Die Schlossgastronomie in Schwerin hat es dieses Jahr als ein Beispiel für Steuerverschwendung in das Schwarzbuch des Bundes der Steuerzahler geschafft

Der Bund der Steuerzahler (BdST) hat sein jährliches Schwarzbuch mit über 100 Beispielen für Steuerverschwendung veröffentlicht. Bund, Länder und Kommunen seien in zahlreichen Fällen sorglos mit dem Geld der Bürger umgegangen, kritisiert Verbandspräsident Reiner Holznagel. Mit der Verstaatlichung der  Schlossgastronomie hat es in diesem Jahr auch ein Fall von Steuerverschwendung aus Schwerin in die Printausgabe des Schwarzbuch geschafft.

 

Gastronomie auf Kosten der Steuerzahler

Unter der Überschrift „Gastronomie auf Kosten der Steuerzahler“ greift der Bund der Steuerzahler die Gründung der  landtagseigenen „Schweriner Schloss Restaurant GmbH“  Ende 2019 auf.
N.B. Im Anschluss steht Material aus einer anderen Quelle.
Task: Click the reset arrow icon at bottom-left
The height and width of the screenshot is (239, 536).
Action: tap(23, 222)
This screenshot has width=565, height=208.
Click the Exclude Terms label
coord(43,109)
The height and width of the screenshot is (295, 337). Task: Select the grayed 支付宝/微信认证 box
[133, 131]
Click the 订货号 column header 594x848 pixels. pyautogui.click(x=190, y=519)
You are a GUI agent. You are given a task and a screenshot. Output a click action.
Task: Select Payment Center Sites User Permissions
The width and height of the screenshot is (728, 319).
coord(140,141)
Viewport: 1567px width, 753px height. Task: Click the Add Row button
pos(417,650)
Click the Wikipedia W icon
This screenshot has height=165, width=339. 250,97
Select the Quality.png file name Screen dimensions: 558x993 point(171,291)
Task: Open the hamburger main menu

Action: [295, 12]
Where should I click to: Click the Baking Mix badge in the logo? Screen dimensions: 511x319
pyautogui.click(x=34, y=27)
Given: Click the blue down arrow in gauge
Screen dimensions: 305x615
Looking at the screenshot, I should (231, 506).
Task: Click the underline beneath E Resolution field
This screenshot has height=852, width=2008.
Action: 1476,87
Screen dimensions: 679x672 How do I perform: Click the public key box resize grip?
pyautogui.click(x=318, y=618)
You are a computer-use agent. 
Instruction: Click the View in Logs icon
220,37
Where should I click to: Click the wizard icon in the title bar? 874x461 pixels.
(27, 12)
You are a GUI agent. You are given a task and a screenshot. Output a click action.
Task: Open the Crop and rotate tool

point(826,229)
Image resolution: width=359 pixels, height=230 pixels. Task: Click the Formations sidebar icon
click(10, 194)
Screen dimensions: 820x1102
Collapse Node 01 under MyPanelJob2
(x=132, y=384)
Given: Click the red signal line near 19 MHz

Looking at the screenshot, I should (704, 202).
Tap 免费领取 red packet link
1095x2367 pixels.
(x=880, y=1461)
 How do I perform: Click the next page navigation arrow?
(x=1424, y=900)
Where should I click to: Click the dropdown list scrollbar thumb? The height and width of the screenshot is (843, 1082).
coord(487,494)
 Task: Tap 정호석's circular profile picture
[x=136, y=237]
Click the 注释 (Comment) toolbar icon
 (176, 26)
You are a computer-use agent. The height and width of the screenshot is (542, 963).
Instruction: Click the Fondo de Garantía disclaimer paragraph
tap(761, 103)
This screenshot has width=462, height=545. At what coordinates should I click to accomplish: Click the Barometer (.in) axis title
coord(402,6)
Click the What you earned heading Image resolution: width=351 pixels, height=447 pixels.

Seit Anfang dieses Jahres betreibt diese Gesellschaft nun das Restaurant in der alten Orangerie, das Schlosscafé und die Landtagskantine. Vorher wurden diese Einrichtungen von einem Privatunternehmer betrieben. Begründet wurde die Verstaatlichung der Schlossgastronomie damit, dass der Landtag nicht mehr mir der Qualität des gastronomischen Angebots zufrieden sei. Aus diesem Grunde verlängerte man den Pachtvertrag mit dem Betreiber nicht mehr.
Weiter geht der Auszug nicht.